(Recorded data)
★ ★ ★ ★ ★ ★ ★

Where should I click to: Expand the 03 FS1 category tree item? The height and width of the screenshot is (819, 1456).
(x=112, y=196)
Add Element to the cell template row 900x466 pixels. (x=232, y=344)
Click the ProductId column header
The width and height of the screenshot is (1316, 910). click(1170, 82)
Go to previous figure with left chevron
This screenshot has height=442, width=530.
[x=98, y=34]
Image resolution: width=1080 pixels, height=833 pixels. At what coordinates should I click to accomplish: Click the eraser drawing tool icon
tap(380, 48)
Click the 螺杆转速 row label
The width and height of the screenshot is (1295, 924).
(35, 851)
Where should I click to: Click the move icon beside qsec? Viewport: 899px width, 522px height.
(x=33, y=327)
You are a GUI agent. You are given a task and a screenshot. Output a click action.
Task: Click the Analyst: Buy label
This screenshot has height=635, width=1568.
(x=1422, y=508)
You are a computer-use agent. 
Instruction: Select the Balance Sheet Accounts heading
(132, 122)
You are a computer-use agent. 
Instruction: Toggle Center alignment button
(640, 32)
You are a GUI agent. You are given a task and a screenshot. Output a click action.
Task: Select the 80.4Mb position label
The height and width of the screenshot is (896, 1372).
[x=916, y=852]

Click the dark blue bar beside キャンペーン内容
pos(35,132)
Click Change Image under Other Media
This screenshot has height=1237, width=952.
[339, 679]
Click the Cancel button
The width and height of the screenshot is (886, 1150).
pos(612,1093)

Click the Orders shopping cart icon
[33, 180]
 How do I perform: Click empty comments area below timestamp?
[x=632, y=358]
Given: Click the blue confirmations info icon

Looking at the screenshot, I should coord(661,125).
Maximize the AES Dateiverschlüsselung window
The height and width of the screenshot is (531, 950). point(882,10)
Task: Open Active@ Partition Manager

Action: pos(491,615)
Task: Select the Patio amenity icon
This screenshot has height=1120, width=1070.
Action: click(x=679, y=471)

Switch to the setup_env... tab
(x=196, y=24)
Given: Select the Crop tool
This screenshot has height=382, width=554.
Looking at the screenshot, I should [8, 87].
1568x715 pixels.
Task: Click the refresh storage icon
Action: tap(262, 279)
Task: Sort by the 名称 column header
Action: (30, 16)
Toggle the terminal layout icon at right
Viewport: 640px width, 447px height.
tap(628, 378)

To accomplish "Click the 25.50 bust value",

★ ★ ★ ★ ★ ★ ★

The full set of entries has to be duplicated precisely.

Where should I click to: Expand the 03 FS1 category tree item? The height and width of the screenshot is (819, 1456).
(x=112, y=196)
Add Element to the cell template row 900x466 pixels. (x=232, y=344)
Click the ProductId column header
The width and height of the screenshot is (1316, 910). click(1170, 82)
Go to previous figure with left chevron
This screenshot has height=442, width=530.
[x=98, y=34]
Image resolution: width=1080 pixels, height=833 pixels. At what coordinates should I click to accomplish: Click the eraser drawing tool icon
tap(380, 48)
Click the 螺杆转速 row label
The width and height of the screenshot is (1295, 924).
(35, 851)
Where should I click to: Click the move icon beside qsec? Viewport: 899px width, 522px height.
(x=33, y=327)
You are a GUI agent. You are given a task and a screenshot. Output a click action.
Task: Click the Analyst: Buy label
This screenshot has height=635, width=1568.
(x=1422, y=508)
You are a computer-use agent. 
Instruction: Select the Balance Sheet Accounts heading
(132, 122)
You are a computer-use agent. 
Instruction: Toggle Center alignment button
(640, 32)
You are a GUI agent. You are given a task and a screenshot. Output a click action.
Task: Select the 80.4Mb position label
The height and width of the screenshot is (896, 1372).
[x=916, y=852]

Click the dark blue bar beside キャンペーン内容
pos(35,132)
Click Change Image under Other Media
This screenshot has height=1237, width=952.
[339, 679]
Click the Cancel button
The width and height of the screenshot is (886, 1150).
pos(612,1093)

Click the Orders shopping cart icon
[33, 180]
 How do I perform: Click empty comments area below timestamp?
[x=632, y=358]
Given: Click the blue confirmations info icon

Looking at the screenshot, I should coord(661,125).
Maximize the AES Dateiverschlüsselung window
The height and width of the screenshot is (531, 950). point(882,10)
Task: Open Active@ Partition Manager

Action: pos(491,615)
Task: Select the Patio amenity icon
This screenshot has height=1120, width=1070.
Action: click(x=679, y=471)

Switch to the setup_env... tab
(x=196, y=24)
Given: Select the Crop tool
This screenshot has height=382, width=554.
Looking at the screenshot, I should [8, 87].
1568x715 pixels.
Task: Click the refresh storage icon
Action: tap(262, 279)
Task: Sort by the 名称 column header
Action: (30, 16)
Toggle the terminal layout icon at right
Viewport: 640px width, 447px height.
tap(628, 378)

To accomplish "Click the 25.50 bust value",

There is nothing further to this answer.